Meghan Markle and Prince Harry are "always pretty low-key" about Thanksgiving, but they "love the holidays," she has said.
The Duchess of Sussex hinted the couple may have a special guest during their holiday meal as she revealed "you always make sure there's room at the table for your friends."
She said their children, Prince Archie and Princess Lilibet, are still getting their heads around what Thanksgiving means, but they learn a little more each year.
"I love the holidays," Meghan recently told Marie Claire. "At first, I think as a mom with children you're just enjoying having them there, but they're not understanding everything that's happening yet. But now we're at the age where I just can't wait to see it through their lens every year."
And she added that the kids are "three and five, so every year it gets better."
Thanksgiving will have been new to Prince Harry since the start of their relationship, since it is not celebrated in Britain. However, the couple marked the holiday in Canada as early as 2019, just months before their royal exit, so he will now be on his fifth year of celebrating it in North America.
"I was thinking about, in the past few years of having Thanksgiving here," Meghan said. "Like many of us, I think you always make sure there's room at the table for your friends who don't have family, which is really key."
In terms of how Harry and Meghan will spend Thursday, she said the couple were "always pretty low-key," but added that "being close to my mom is great."
"We're always making sure we have something fun to do," she continued. "Like any other family you spend time having a great meal and then what do you do? Play games, all the same stuff, someone brings a guitar—fun."
Harry and Meghan went to Canada for Thanksgiving in November 2019 in what would prove to be the beginning of the end of their royal careers. The couple left behind a feud with Prince William and Princess Kate to spend Thanksgiving in North America and Doria Ragland flew over from L.A. to join them.

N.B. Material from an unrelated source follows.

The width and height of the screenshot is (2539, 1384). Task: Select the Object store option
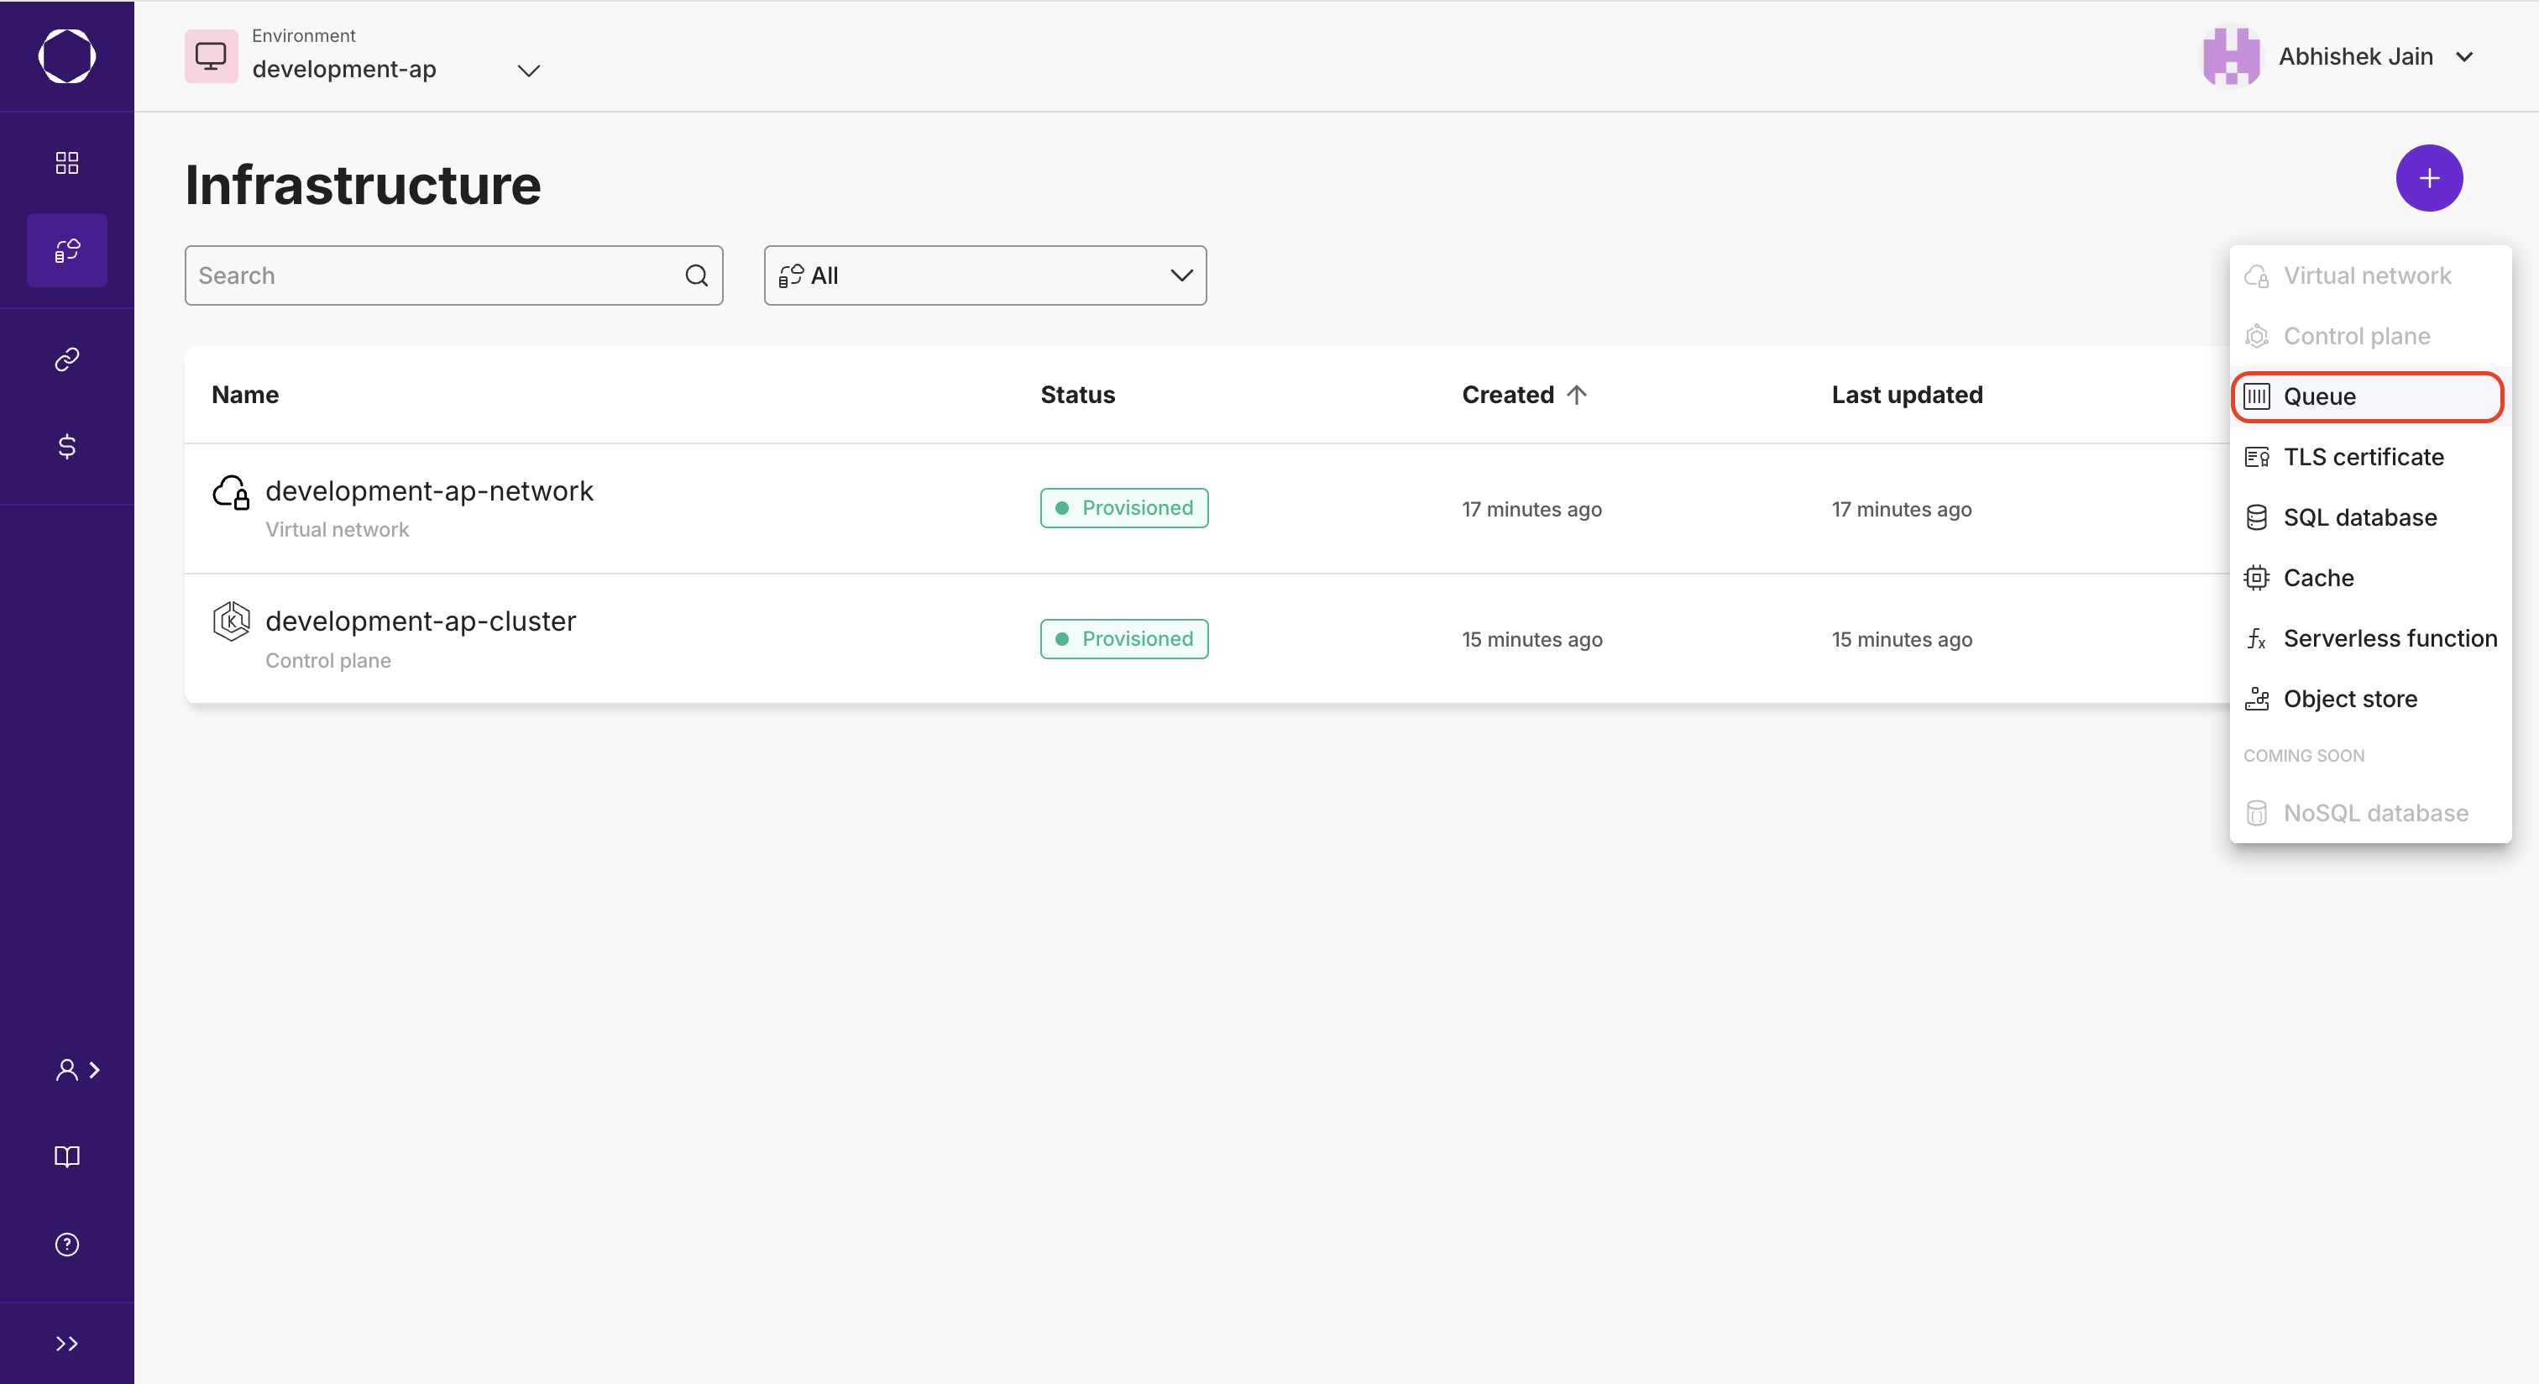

"The Christmas decorations were not going up yet," according to royal biography Finding Freedom. "They still had Thanksgiving to think about and Meghan's mother, Doria, was preparing at that moment to travel from her home in LA to the estate in Victoria.

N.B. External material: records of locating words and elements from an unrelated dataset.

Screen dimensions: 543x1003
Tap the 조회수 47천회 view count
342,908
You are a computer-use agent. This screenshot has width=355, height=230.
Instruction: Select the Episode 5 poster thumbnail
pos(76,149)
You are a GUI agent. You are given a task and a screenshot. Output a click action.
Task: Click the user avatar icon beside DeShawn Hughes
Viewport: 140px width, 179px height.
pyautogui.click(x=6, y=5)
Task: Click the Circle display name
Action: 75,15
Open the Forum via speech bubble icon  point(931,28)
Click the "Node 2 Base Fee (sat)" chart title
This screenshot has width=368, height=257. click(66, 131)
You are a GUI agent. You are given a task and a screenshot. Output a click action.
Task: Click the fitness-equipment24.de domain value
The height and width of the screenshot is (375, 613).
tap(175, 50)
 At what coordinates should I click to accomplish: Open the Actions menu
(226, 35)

"Meghan and her mother, who couldn't wait to see her Archie, had been excitedly exchanging texts before the trip.
"Her grandson was growing fast and had gotten much taller since she last saw him in the summer. 'He's in the ninetieth percentile for height,' Meghan boasted to friends, before she eagerly offered to pull out her phone to show some of the many photos she had of her boy."
Harry wrote in his memoir, Spare: "November 2019. We arrived with Archie, Guy, Pula, and our nanny, under cover of darkness, on a stormy night, and spent the next few days trying to unwind. It wasn't hard.

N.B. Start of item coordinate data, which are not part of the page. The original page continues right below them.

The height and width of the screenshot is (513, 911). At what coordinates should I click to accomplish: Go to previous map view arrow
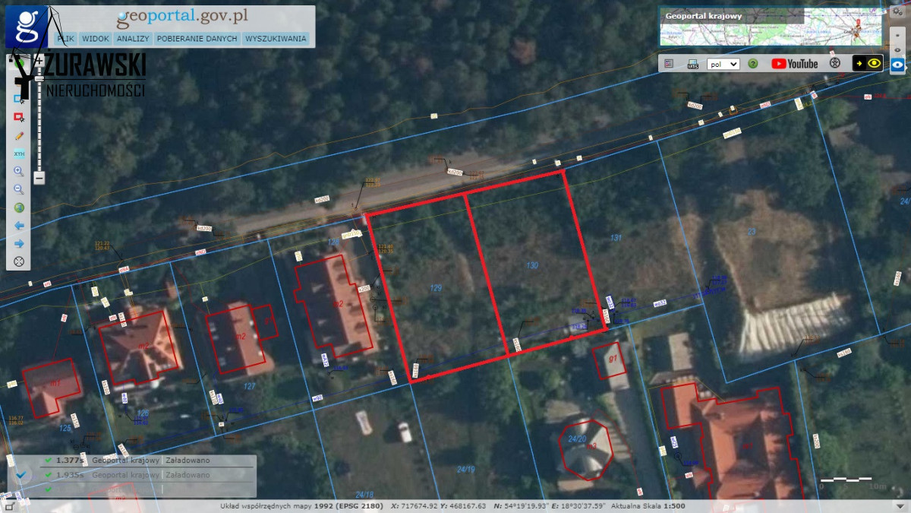pyautogui.click(x=19, y=226)
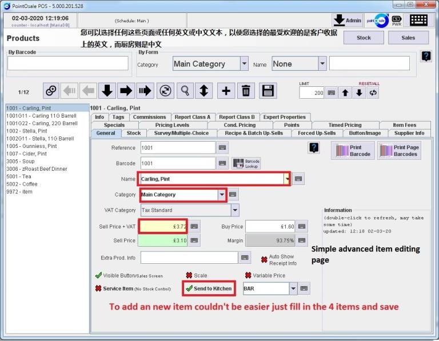Click the on-screen keyboard icon at top right
Image resolution: width=439 pixels, height=341 pixels.
coord(419,20)
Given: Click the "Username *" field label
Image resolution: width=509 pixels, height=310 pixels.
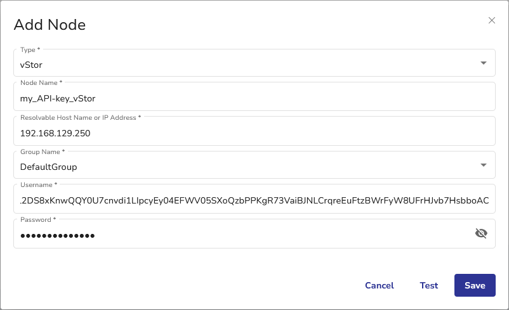Looking at the screenshot, I should pyautogui.click(x=39, y=184).
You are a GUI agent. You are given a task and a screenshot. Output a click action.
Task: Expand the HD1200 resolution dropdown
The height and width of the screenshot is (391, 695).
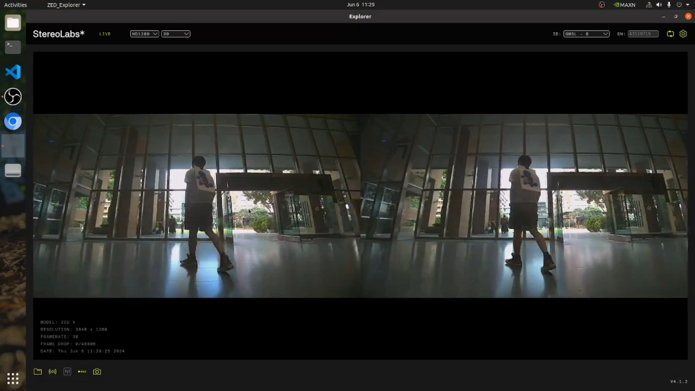point(144,34)
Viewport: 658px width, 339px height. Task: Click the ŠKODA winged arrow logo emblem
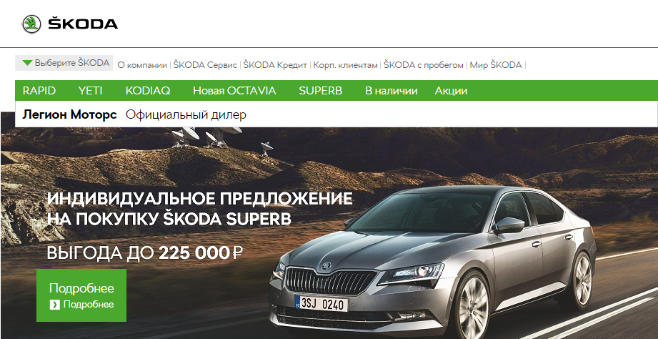tap(31, 24)
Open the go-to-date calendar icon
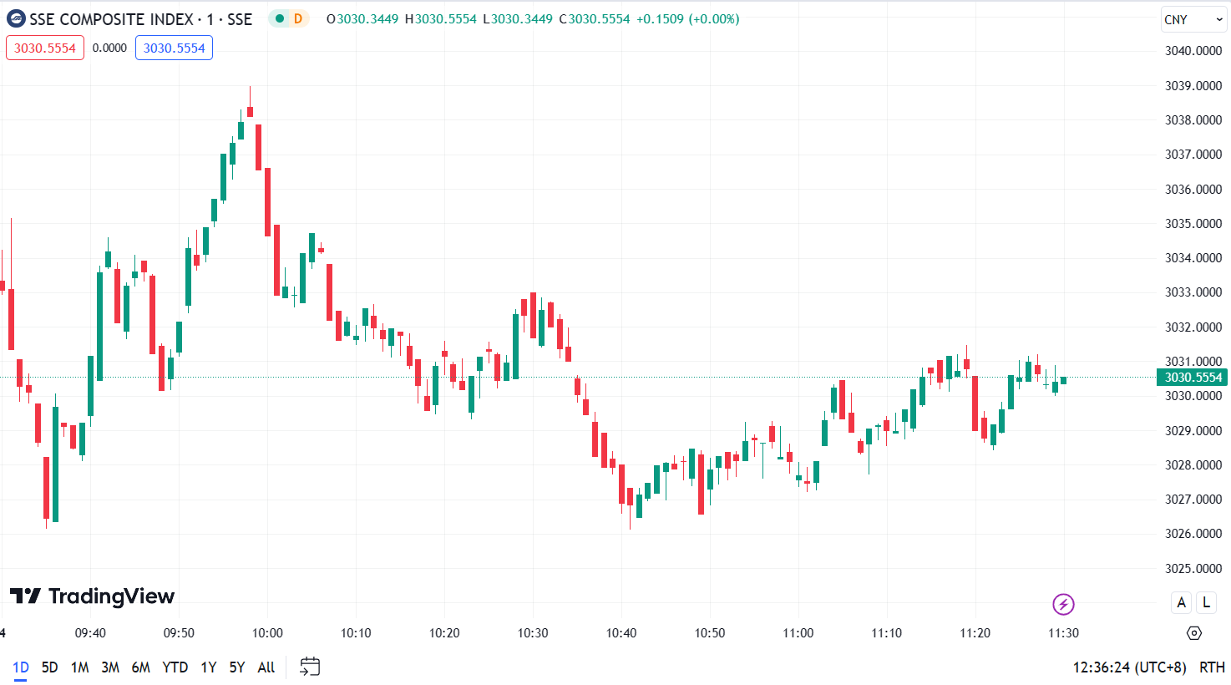This screenshot has height=685, width=1231. (310, 667)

"From morning to night we didn't have to give a thought to being ambushed [by photographers]. The house was right on the edge of a sparkling green forest, with big gardens where Archie and the dogs could play, and it was nearly surrounded by the clean, cold sea.
"I could take a bracing swim in the morning. Best of all, no one knew we were there. We hiked, we kayaked, we played—in peace."
And at the time, they sent out a Thanksgiving message from their now defunct Sussex Royal Instagram account with a maple leaf.
It read: "Wishing everyone a very happy Thanksgiving from our family to yours."